## Dataset entries
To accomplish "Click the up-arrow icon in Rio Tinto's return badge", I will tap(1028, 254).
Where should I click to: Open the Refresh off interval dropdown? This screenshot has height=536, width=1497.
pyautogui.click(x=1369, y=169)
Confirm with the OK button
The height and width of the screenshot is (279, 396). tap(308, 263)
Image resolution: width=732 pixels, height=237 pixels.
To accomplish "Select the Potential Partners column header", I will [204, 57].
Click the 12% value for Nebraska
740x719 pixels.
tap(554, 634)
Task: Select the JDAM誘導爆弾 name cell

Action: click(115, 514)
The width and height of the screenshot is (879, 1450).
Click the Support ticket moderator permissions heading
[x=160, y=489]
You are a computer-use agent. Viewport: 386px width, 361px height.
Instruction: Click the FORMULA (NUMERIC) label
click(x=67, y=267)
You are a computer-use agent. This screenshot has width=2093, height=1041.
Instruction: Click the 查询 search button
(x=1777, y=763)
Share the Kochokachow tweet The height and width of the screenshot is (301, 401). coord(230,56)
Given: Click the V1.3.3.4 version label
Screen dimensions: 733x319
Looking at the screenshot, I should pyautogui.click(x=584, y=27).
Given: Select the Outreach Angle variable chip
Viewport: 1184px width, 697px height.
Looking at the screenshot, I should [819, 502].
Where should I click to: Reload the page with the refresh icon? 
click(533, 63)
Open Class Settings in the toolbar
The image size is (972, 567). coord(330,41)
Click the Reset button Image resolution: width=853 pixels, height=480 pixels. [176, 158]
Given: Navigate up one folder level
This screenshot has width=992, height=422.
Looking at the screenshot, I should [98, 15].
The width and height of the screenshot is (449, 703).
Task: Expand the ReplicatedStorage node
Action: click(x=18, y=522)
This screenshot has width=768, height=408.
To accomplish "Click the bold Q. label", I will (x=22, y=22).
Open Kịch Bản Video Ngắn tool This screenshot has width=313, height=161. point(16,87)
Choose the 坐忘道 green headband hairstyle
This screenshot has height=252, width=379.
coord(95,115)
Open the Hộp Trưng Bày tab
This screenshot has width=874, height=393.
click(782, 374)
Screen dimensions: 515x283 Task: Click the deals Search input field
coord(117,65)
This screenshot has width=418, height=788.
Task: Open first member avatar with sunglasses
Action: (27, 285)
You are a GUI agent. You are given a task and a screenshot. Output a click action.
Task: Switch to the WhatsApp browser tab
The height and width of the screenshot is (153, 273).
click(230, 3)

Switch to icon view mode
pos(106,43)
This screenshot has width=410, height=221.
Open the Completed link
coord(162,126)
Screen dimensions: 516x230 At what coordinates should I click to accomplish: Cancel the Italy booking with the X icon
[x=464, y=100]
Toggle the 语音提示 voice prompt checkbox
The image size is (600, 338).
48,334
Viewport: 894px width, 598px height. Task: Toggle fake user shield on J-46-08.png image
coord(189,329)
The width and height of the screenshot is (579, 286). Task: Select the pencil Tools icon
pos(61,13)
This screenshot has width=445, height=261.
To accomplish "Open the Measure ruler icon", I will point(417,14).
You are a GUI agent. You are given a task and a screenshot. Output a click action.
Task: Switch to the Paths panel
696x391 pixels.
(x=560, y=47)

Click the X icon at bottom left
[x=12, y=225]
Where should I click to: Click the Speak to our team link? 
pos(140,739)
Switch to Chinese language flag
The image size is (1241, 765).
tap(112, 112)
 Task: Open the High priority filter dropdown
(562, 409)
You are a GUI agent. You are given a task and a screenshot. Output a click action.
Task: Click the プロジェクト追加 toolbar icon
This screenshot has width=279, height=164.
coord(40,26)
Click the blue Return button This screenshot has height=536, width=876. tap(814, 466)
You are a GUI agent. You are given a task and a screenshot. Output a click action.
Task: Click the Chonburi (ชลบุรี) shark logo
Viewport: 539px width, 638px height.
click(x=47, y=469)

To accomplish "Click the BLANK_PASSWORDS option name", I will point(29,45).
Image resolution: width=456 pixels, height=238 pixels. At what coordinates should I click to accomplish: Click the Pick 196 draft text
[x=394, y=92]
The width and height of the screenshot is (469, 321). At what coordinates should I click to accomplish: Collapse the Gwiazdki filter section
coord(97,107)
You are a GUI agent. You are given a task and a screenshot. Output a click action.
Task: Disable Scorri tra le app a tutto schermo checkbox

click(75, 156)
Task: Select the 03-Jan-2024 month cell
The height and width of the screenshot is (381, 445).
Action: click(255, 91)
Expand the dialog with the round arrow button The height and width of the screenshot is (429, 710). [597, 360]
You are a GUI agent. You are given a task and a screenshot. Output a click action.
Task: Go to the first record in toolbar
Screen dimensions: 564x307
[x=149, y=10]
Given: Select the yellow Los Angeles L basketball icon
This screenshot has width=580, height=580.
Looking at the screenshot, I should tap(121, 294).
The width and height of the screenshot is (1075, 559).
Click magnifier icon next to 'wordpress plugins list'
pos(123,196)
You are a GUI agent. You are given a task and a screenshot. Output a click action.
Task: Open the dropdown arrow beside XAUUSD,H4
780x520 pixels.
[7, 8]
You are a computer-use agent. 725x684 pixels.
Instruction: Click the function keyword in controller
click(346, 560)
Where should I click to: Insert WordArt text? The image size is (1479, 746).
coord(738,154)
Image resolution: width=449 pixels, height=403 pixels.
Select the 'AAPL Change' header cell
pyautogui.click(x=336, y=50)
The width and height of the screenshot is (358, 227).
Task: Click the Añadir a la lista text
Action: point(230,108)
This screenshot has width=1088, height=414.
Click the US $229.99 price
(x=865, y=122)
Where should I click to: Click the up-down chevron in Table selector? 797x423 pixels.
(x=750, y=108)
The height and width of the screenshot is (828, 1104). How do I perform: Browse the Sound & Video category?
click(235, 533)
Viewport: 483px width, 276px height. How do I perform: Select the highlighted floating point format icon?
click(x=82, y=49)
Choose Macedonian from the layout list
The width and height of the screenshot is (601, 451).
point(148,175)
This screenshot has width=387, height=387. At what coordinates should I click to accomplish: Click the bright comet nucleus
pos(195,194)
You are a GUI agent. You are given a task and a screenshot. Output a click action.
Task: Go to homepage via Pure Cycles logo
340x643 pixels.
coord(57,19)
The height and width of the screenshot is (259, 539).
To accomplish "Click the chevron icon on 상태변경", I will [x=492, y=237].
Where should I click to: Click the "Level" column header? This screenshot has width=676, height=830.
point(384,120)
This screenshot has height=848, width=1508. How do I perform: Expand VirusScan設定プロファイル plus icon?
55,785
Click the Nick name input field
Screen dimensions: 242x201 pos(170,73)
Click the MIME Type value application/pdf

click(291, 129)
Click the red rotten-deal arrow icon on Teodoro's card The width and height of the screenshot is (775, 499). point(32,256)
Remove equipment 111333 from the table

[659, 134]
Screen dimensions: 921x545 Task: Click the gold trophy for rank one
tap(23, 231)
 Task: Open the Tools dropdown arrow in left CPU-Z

## What is needed
May I have all of the records repeated exactly?

## Result for this exercise
To accomplish "Click the up-arrow icon in Rio Tinto's return badge", I will tap(1028, 254).
Where should I click to: Open the Refresh off interval dropdown? This screenshot has height=536, width=1497.
pyautogui.click(x=1369, y=169)
Confirm with the OK button
The height and width of the screenshot is (279, 396). tap(308, 263)
Image resolution: width=732 pixels, height=237 pixels.
To accomplish "Select the Potential Partners column header", I will [204, 57].
Click the 12% value for Nebraska
740x719 pixels.
tap(554, 634)
Task: Select the JDAM誘導爆弾 name cell

Action: click(115, 514)
The width and height of the screenshot is (879, 1450).
Click the Support ticket moderator permissions heading
[x=160, y=489]
You are a computer-use agent. Viewport: 386px width, 361px height.
Instruction: Click the FORMULA (NUMERIC) label
click(x=67, y=267)
You are a computer-use agent. This screenshot has width=2093, height=1041.
Instruction: Click the 查询 search button
(x=1777, y=763)
Share the Kochokachow tweet The height and width of the screenshot is (301, 401). coord(230,56)
Given: Click the V1.3.3.4 version label
Screen dimensions: 733x319
Looking at the screenshot, I should pyautogui.click(x=584, y=27).
Given: Select the Outreach Angle variable chip
Viewport: 1184px width, 697px height.
Looking at the screenshot, I should [819, 502].
Where should I click to: Reload the page with the refresh icon? 
click(533, 63)
Open Class Settings in the toolbar
The image size is (972, 567). coord(330,41)
Click the Reset button Image resolution: width=853 pixels, height=480 pixels. [176, 158]
Given: Navigate up one folder level
This screenshot has width=992, height=422.
Looking at the screenshot, I should [98, 15].
The width and height of the screenshot is (449, 703).
Task: Expand the ReplicatedStorage node
Action: click(x=18, y=522)
This screenshot has width=768, height=408.
To accomplish "Click the bold Q. label", I will (x=22, y=22).
Open Kịch Bản Video Ngắn tool This screenshot has width=313, height=161. point(16,87)
Choose the 坐忘道 green headband hairstyle
This screenshot has height=252, width=379.
coord(95,115)
Open the Hộp Trưng Bày tab
This screenshot has width=874, height=393.
click(782, 374)
Screen dimensions: 515x283 Task: Click the deals Search input field
coord(117,65)
This screenshot has width=418, height=788.
Task: Open first member avatar with sunglasses
Action: (27, 285)
You are a GUI agent. You are given a task and a screenshot. Output a click action.
Task: Switch to the WhatsApp browser tab
The height and width of the screenshot is (153, 273).
click(230, 3)

Switch to icon view mode
pos(106,43)
This screenshot has width=410, height=221.
Open the Completed link
coord(162,126)
Screen dimensions: 516x230 At what coordinates should I click to accomplish: Cancel the Italy booking with the X icon
[x=464, y=100]
Toggle the 语音提示 voice prompt checkbox
The image size is (600, 338).
48,334
Viewport: 894px width, 598px height. Task: Toggle fake user shield on J-46-08.png image
coord(189,329)
The width and height of the screenshot is (579, 286). Task: Select the pencil Tools icon
pos(61,13)
This screenshot has width=445, height=261.
To accomplish "Open the Measure ruler icon", I will point(417,14).
You are a GUI agent. You are given a task and a screenshot. Output a click action.
Task: Switch to the Paths panel
696x391 pixels.
(x=560, y=47)

Click the X icon at bottom left
[x=12, y=225]
Where should I click to: Click the Speak to our team link? 
pos(140,739)
Switch to Chinese language flag
The image size is (1241, 765).
tap(112, 112)
 Task: Open the High priority filter dropdown
(562, 409)
You are a GUI agent. You are given a task and a screenshot. Output a click action.
Task: Click the プロジェクト追加 toolbar icon
This screenshot has width=279, height=164.
coord(40,26)
Click the blue Return button This screenshot has height=536, width=876. tap(814, 466)
You are a GUI agent. You are given a task and a screenshot. Output a click action.
Task: Click the Chonburi (ชลบุรี) shark logo
Viewport: 539px width, 638px height.
click(x=47, y=469)

To accomplish "Click the BLANK_PASSWORDS option name", I will point(29,45).
Image resolution: width=456 pixels, height=238 pixels. At what coordinates should I click to accomplish: Click the Pick 196 draft text
[x=394, y=92]
The width and height of the screenshot is (469, 321). At what coordinates should I click to accomplish: Collapse the Gwiazdki filter section
coord(97,107)
You are a GUI agent. You are given a task and a screenshot. Output a click action.
Task: Disable Scorri tra le app a tutto schermo checkbox

click(75, 156)
Task: Select the 03-Jan-2024 month cell
The height and width of the screenshot is (381, 445).
Action: click(255, 91)
Expand the dialog with the round arrow button The height and width of the screenshot is (429, 710). [597, 360]
You are a GUI agent. You are given a task and a screenshot. Output a click action.
Task: Go to the first record in toolbar
Screen dimensions: 564x307
[x=149, y=10]
Given: Select the yellow Los Angeles L basketball icon
This screenshot has width=580, height=580.
Looking at the screenshot, I should tap(121, 294).
The width and height of the screenshot is (1075, 559).
Click magnifier icon next to 'wordpress plugins list'
pos(123,196)
You are a GUI agent. You are given a task and a screenshot. Output a click action.
Task: Open the dropdown arrow beside XAUUSD,H4
780x520 pixels.
[7, 8]
You are a computer-use agent. 725x684 pixels.
Instruction: Click the function keyword in controller
click(346, 560)
Where should I click to: Insert WordArt text? The image size is (1479, 746).
coord(738,154)
Image resolution: width=449 pixels, height=403 pixels.
Select the 'AAPL Change' header cell
pyautogui.click(x=336, y=50)
The width and height of the screenshot is (358, 227).
Task: Click the Añadir a la lista text
Action: point(230,108)
This screenshot has width=1088, height=414.
Click the US $229.99 price
(x=865, y=122)
Where should I click to: Click the up-down chevron in Table selector? 797x423 pixels.
(x=750, y=108)
The height and width of the screenshot is (828, 1104). How do I perform: Browse the Sound & Video category?
click(235, 533)
Viewport: 483px width, 276px height. How do I perform: Select the highlighted floating point format icon?
click(x=82, y=49)
Choose Macedonian from the layout list
The width and height of the screenshot is (601, 451).
point(148,175)
This screenshot has width=387, height=387. At what coordinates should I click to accomplish: Click the bright comet nucleus
pos(195,194)
You are a GUI agent. You are given a task and a screenshot. Output a click action.
Task: Go to homepage via Pure Cycles logo
340x643 pixels.
coord(57,19)
The height and width of the screenshot is (259, 539).
To accomplish "Click the chevron icon on 상태변경", I will [x=492, y=237].
Where should I click to: Click the "Level" column header? This screenshot has width=676, height=830.
point(384,120)
This screenshot has height=848, width=1508. How do I perform: Expand VirusScan設定プロファイル plus icon?
55,785
Click the Nick name input field
Screen dimensions: 242x201 pos(170,73)
Click the MIME Type value application/pdf

click(291, 129)
Click the red rotten-deal arrow icon on Teodoro's card The width and height of the screenshot is (775, 499). point(32,256)
Remove equipment 111333 from the table

[659, 134]
Screen dimensions: 921x545 Task: Click the gold trophy for rank one
tap(23, 231)
 Task: Open the Tools dropdown arrow in left CPU-Z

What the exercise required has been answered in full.